## [Records to process]
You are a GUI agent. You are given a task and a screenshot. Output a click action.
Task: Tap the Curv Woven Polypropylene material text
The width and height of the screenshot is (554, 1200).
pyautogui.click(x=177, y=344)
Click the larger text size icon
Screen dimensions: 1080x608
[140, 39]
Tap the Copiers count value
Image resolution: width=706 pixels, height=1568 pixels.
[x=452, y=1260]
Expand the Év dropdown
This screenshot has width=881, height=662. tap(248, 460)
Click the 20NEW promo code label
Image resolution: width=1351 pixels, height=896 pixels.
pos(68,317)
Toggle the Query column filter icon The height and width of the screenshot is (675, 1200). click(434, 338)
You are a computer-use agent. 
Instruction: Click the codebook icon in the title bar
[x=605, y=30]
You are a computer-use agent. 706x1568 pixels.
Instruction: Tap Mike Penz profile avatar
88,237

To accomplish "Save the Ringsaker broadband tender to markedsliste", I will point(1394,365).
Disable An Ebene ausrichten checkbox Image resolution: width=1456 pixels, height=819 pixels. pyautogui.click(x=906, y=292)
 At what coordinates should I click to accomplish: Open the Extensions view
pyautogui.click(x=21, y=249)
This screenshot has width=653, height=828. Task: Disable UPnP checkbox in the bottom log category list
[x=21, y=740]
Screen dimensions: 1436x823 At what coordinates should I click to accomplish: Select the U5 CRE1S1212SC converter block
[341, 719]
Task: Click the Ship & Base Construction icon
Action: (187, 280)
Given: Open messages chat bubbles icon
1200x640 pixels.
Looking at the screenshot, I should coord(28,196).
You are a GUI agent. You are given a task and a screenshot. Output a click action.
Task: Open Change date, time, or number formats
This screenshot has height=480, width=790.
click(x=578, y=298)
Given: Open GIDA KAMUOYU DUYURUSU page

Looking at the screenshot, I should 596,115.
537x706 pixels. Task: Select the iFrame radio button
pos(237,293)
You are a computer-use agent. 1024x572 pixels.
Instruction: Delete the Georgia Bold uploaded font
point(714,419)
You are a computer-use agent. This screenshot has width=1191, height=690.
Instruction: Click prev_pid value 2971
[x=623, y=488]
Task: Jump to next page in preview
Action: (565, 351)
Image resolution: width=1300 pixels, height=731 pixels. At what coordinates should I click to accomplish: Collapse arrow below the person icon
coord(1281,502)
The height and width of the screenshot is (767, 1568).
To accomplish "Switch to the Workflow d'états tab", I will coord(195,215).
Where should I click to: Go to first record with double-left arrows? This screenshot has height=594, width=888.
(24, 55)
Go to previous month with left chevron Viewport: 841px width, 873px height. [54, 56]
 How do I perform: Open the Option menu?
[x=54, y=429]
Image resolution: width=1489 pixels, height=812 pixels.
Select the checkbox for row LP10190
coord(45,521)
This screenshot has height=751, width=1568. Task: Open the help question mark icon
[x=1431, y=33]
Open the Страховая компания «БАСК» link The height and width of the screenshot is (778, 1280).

## [Problem details]
When the material above has been read, copy all of it exactly.

## [Answer to the exercise]
You are a GUI agent. You are given a task and a screenshot. Output a click action.
Task: Tap the Curv Woven Polypropylene material text
The width and height of the screenshot is (554, 1200).
pyautogui.click(x=177, y=344)
Click the larger text size icon
Screen dimensions: 1080x608
[140, 39]
Tap the Copiers count value
Image resolution: width=706 pixels, height=1568 pixels.
[x=452, y=1260]
Expand the Év dropdown
This screenshot has width=881, height=662. tap(248, 460)
Click the 20NEW promo code label
Image resolution: width=1351 pixels, height=896 pixels.
pos(68,317)
Toggle the Query column filter icon The height and width of the screenshot is (675, 1200). click(434, 338)
You are a computer-use agent. 
Instruction: Click the codebook icon in the title bar
[x=605, y=30]
You are a computer-use agent. 706x1568 pixels.
Instruction: Tap Mike Penz profile avatar
88,237

To accomplish "Save the Ringsaker broadband tender to markedsliste", I will point(1394,365).
Disable An Ebene ausrichten checkbox Image resolution: width=1456 pixels, height=819 pixels. pyautogui.click(x=906, y=292)
 At what coordinates should I click to accomplish: Open the Extensions view
pyautogui.click(x=21, y=249)
This screenshot has width=653, height=828. Task: Disable UPnP checkbox in the bottom log category list
[x=21, y=740]
Screen dimensions: 1436x823 At what coordinates should I click to accomplish: Select the U5 CRE1S1212SC converter block
[341, 719]
Task: Click the Ship & Base Construction icon
Action: (187, 280)
Given: Open messages chat bubbles icon
1200x640 pixels.
Looking at the screenshot, I should coord(28,196).
You are a GUI agent. You are given a task and a screenshot. Output a click action.
Task: Open Change date, time, or number formats
This screenshot has height=480, width=790.
click(x=578, y=298)
Given: Open GIDA KAMUOYU DUYURUSU page

Looking at the screenshot, I should 596,115.
537x706 pixels. Task: Select the iFrame radio button
pos(237,293)
You are a computer-use agent. 1024x572 pixels.
Instruction: Delete the Georgia Bold uploaded font
point(714,419)
You are a computer-use agent. This screenshot has width=1191, height=690.
Instruction: Click prev_pid value 2971
[x=623, y=488]
Task: Jump to next page in preview
Action: (565, 351)
Image resolution: width=1300 pixels, height=731 pixels. At what coordinates should I click to accomplish: Collapse arrow below the person icon
coord(1281,502)
The height and width of the screenshot is (767, 1568).
To accomplish "Switch to the Workflow d'états tab", I will coord(195,215).
Where should I click to: Go to first record with double-left arrows? This screenshot has height=594, width=888.
(24, 55)
Go to previous month with left chevron Viewport: 841px width, 873px height. [54, 56]
 How do I perform: Open the Option menu?
[x=54, y=429]
Image resolution: width=1489 pixels, height=812 pixels.
Select the checkbox for row LP10190
coord(45,521)
This screenshot has height=751, width=1568. Task: Open the help question mark icon
[x=1431, y=33]
Open the Страховая компания «БАСК» link The height and width of the screenshot is (778, 1280).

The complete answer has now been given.